BEGIN DATA FOR ANALYSIS

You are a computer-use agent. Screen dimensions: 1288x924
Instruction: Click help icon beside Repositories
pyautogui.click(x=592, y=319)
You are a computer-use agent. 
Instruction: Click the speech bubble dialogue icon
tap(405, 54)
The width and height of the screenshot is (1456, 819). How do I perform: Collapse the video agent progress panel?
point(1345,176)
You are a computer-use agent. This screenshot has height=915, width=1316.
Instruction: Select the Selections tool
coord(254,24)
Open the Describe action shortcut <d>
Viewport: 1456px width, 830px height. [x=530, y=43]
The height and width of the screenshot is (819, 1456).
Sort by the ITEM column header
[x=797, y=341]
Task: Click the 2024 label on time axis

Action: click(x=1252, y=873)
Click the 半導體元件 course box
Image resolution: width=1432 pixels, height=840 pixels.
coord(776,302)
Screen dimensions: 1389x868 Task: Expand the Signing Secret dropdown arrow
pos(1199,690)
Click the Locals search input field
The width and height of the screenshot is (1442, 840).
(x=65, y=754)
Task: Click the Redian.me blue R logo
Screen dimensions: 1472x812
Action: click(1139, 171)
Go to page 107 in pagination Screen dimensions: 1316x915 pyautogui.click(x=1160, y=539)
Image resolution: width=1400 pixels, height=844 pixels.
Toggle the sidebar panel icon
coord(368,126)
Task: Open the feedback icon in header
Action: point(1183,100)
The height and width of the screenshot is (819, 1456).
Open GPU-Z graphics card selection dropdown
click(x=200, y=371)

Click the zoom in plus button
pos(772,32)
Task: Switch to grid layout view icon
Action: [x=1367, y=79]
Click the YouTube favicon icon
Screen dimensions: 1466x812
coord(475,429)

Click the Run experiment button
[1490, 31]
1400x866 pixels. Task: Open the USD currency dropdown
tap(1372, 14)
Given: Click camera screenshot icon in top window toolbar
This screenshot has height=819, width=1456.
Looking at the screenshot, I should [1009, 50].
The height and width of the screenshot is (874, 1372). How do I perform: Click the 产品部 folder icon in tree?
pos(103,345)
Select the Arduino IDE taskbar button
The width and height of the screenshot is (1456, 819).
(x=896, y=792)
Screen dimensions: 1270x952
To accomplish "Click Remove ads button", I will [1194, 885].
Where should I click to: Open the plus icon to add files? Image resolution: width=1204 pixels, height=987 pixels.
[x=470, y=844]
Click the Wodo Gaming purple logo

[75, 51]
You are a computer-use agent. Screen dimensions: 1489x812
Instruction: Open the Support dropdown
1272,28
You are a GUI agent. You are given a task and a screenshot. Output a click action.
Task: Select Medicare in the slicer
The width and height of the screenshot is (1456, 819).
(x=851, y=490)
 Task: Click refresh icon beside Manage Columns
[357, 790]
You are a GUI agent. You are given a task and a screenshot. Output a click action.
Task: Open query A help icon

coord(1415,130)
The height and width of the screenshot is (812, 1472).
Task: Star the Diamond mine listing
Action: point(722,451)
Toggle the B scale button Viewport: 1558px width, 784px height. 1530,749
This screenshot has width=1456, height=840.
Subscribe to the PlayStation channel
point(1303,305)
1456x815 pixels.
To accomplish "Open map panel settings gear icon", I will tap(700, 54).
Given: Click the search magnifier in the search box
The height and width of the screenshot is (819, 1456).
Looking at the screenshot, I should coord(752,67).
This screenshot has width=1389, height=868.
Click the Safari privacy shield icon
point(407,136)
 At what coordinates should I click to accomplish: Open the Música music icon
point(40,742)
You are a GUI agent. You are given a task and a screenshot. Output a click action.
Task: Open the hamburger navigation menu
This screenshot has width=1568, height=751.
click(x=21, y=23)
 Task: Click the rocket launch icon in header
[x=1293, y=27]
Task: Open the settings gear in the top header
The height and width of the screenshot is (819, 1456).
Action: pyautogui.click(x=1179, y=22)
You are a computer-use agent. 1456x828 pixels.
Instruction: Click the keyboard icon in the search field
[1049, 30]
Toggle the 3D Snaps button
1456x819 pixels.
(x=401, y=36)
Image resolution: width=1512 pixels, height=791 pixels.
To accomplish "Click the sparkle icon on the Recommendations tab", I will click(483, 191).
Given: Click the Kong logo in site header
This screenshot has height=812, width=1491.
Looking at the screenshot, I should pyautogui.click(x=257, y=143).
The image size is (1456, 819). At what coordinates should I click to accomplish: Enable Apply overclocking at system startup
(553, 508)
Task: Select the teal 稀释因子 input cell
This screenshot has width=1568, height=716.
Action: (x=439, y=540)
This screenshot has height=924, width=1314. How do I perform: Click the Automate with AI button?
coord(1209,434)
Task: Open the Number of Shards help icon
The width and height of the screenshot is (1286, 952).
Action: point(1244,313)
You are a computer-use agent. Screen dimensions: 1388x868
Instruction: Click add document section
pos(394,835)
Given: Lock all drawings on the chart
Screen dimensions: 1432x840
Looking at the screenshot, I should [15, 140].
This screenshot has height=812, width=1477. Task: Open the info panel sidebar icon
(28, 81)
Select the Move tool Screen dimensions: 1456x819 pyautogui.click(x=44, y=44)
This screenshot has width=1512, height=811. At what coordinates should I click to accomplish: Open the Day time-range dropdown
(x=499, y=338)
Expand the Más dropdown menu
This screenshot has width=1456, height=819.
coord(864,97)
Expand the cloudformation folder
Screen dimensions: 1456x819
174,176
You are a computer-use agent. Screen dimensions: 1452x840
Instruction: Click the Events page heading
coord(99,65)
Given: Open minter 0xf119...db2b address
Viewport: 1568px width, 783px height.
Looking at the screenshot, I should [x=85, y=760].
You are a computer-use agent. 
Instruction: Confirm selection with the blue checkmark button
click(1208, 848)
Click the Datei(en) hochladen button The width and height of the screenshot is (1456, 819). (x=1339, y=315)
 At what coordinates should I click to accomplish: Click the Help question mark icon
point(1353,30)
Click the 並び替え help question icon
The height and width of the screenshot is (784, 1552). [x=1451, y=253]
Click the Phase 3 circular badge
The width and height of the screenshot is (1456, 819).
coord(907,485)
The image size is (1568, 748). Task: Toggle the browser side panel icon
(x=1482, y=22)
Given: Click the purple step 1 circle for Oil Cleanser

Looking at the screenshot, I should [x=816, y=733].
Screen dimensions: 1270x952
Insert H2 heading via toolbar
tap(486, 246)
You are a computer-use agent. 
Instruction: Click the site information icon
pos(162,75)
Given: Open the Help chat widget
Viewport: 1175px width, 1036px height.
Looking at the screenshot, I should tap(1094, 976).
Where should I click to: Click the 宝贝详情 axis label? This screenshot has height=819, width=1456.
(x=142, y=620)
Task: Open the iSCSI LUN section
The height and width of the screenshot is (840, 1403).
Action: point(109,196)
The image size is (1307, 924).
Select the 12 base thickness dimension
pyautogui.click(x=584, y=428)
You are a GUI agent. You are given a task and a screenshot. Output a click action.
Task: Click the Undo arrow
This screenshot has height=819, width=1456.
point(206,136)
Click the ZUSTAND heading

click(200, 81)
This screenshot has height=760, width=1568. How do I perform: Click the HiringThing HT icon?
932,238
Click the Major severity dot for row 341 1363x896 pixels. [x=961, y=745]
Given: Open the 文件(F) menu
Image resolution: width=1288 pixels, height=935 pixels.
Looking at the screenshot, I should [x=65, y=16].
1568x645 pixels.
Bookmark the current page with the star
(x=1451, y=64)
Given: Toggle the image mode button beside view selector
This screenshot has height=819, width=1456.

END DATA FOR ANALYSIS

EXERCISE AIM -> What you return must match the records exactly, line for line.

SOLUTION ->
You are a computer-use agent. Screen dimensions: 1288x924
Instruction: Click help icon beside Repositories
pyautogui.click(x=592, y=319)
You are a computer-use agent. 
Instruction: Click the speech bubble dialogue icon
tap(405, 54)
The width and height of the screenshot is (1456, 819). How do I perform: Collapse the video agent progress panel?
point(1345,176)
You are a computer-use agent. This screenshot has height=915, width=1316.
Instruction: Select the Selections tool
coord(254,24)
Open the Describe action shortcut <d>
Viewport: 1456px width, 830px height. [x=530, y=43]
The height and width of the screenshot is (819, 1456).
Sort by the ITEM column header
[x=797, y=341]
Task: Click the 2024 label on time axis

Action: click(x=1252, y=873)
Click the 半導體元件 course box
Image resolution: width=1432 pixels, height=840 pixels.
coord(776,302)
Screen dimensions: 1389x868 Task: Expand the Signing Secret dropdown arrow
pos(1199,690)
Click the Locals search input field
The width and height of the screenshot is (1442, 840).
(x=65, y=754)
Task: Click the Redian.me blue R logo
Screen dimensions: 1472x812
Action: click(1139, 171)
Go to page 107 in pagination Screen dimensions: 1316x915 pyautogui.click(x=1160, y=539)
Image resolution: width=1400 pixels, height=844 pixels.
Toggle the sidebar panel icon
coord(368,126)
Task: Open the feedback icon in header
Action: point(1183,100)
The height and width of the screenshot is (819, 1456).
Open GPU-Z graphics card selection dropdown
click(x=200, y=371)

Click the zoom in plus button
pos(772,32)
Task: Switch to grid layout view icon
Action: [x=1367, y=79]
Click the YouTube favicon icon
Screen dimensions: 1466x812
coord(475,429)

Click the Run experiment button
[1490, 31]
1400x866 pixels. Task: Open the USD currency dropdown
tap(1372, 14)
Given: Click camera screenshot icon in top window toolbar
This screenshot has height=819, width=1456.
Looking at the screenshot, I should [1009, 50].
The height and width of the screenshot is (874, 1372). How do I perform: Click the 产品部 folder icon in tree?
pos(103,345)
Select the Arduino IDE taskbar button
The width and height of the screenshot is (1456, 819).
(x=896, y=792)
Screen dimensions: 1270x952
To accomplish "Click Remove ads button", I will [1194, 885].
Where should I click to: Open the plus icon to add files? Image resolution: width=1204 pixels, height=987 pixels.
[x=470, y=844]
Click the Wodo Gaming purple logo

[75, 51]
You are a computer-use agent. Screen dimensions: 1489x812
Instruction: Open the Support dropdown
1272,28
You are a GUI agent. You are given a task and a screenshot. Output a click action.
Task: Select Medicare in the slicer
The width and height of the screenshot is (1456, 819).
(x=851, y=490)
 Task: Click refresh icon beside Manage Columns
[357, 790]
You are a GUI agent. You are given a task and a screenshot. Output a click action.
Task: Open query A help icon

coord(1415,130)
The height and width of the screenshot is (812, 1472).
Task: Star the Diamond mine listing
Action: point(722,451)
Toggle the B scale button Viewport: 1558px width, 784px height. 1530,749
This screenshot has width=1456, height=840.
Subscribe to the PlayStation channel
point(1303,305)
1456x815 pixels.
To accomplish "Open map panel settings gear icon", I will tap(700, 54).
Given: Click the search magnifier in the search box
The height and width of the screenshot is (819, 1456).
Looking at the screenshot, I should coord(752,67).
This screenshot has width=1389, height=868.
Click the Safari privacy shield icon
point(407,136)
 At what coordinates should I click to accomplish: Open the Música music icon
point(40,742)
You are a GUI agent. You are given a task and a screenshot. Output a click action.
Task: Open the hamburger navigation menu
This screenshot has width=1568, height=751.
click(x=21, y=23)
 Task: Click the rocket launch icon in header
[x=1293, y=27]
Task: Open the settings gear in the top header
The height and width of the screenshot is (819, 1456).
Action: pyautogui.click(x=1179, y=22)
You are a computer-use agent. 1456x828 pixels.
Instruction: Click the keyboard icon in the search field
[1049, 30]
Toggle the 3D Snaps button
1456x819 pixels.
(x=401, y=36)
Image resolution: width=1512 pixels, height=791 pixels.
To accomplish "Click the sparkle icon on the Recommendations tab", I will click(483, 191).
Given: Click the Kong logo in site header
This screenshot has height=812, width=1491.
Looking at the screenshot, I should pyautogui.click(x=257, y=143).
The image size is (1456, 819). At what coordinates should I click to accomplish: Enable Apply overclocking at system startup
(553, 508)
Task: Select the teal 稀释因子 input cell
This screenshot has width=1568, height=716.
Action: (x=439, y=540)
This screenshot has height=924, width=1314. How do I perform: Click the Automate with AI button?
coord(1209,434)
Task: Open the Number of Shards help icon
The width and height of the screenshot is (1286, 952).
Action: point(1244,313)
You are a computer-use agent. Screen dimensions: 1388x868
Instruction: Click add document section
pos(394,835)
Given: Lock all drawings on the chart
Screen dimensions: 1432x840
Looking at the screenshot, I should [15, 140].
This screenshot has height=812, width=1477. Task: Open the info panel sidebar icon
(28, 81)
Select the Move tool Screen dimensions: 1456x819 pyautogui.click(x=44, y=44)
This screenshot has width=1512, height=811. At what coordinates should I click to accomplish: Open the Day time-range dropdown
(x=499, y=338)
Expand the Más dropdown menu
This screenshot has width=1456, height=819.
coord(864,97)
Expand the cloudformation folder
Screen dimensions: 1456x819
174,176
You are a computer-use agent. Screen dimensions: 1452x840
Instruction: Click the Events page heading
coord(99,65)
Given: Open minter 0xf119...db2b address
Viewport: 1568px width, 783px height.
Looking at the screenshot, I should [x=85, y=760].
You are a computer-use agent. 
Instruction: Confirm selection with the blue checkmark button
click(1208, 848)
Click the Datei(en) hochladen button The width and height of the screenshot is (1456, 819). (x=1339, y=315)
 At what coordinates should I click to accomplish: Click the Help question mark icon
point(1353,30)
Click the 並び替え help question icon
The height and width of the screenshot is (784, 1552). [x=1451, y=253]
Click the Phase 3 circular badge
The width and height of the screenshot is (1456, 819).
coord(907,485)
The image size is (1568, 748). Task: Toggle the browser side panel icon
(x=1482, y=22)
Given: Click the purple step 1 circle for Oil Cleanser

Looking at the screenshot, I should [x=816, y=733].
Screen dimensions: 1270x952
Insert H2 heading via toolbar
tap(486, 246)
You are a computer-use agent. 
Instruction: Click the site information icon
pos(162,75)
Given: Open the Help chat widget
Viewport: 1175px width, 1036px height.
Looking at the screenshot, I should tap(1094, 976).
Where should I click to: Click the 宝贝详情 axis label? This screenshot has height=819, width=1456.
(x=142, y=620)
Task: Open the iSCSI LUN section
The height and width of the screenshot is (840, 1403).
Action: point(109,196)
The image size is (1307, 924).
Select the 12 base thickness dimension
pyautogui.click(x=584, y=428)
You are a GUI agent. You are given a task and a screenshot. Output a click action.
Task: Click the Undo arrow
This screenshot has height=819, width=1456.
point(206,136)
Click the ZUSTAND heading

click(200, 81)
This screenshot has height=760, width=1568. How do I perform: Click the HiringThing HT icon?
932,238
Click the Major severity dot for row 341 1363x896 pixels. [x=961, y=745]
Given: Open the 文件(F) menu
Image resolution: width=1288 pixels, height=935 pixels.
Looking at the screenshot, I should [x=65, y=16].
1568x645 pixels.
Bookmark the current page with the star
(x=1451, y=64)
Given: Toggle the image mode button beside view selector
This screenshot has height=819, width=1456.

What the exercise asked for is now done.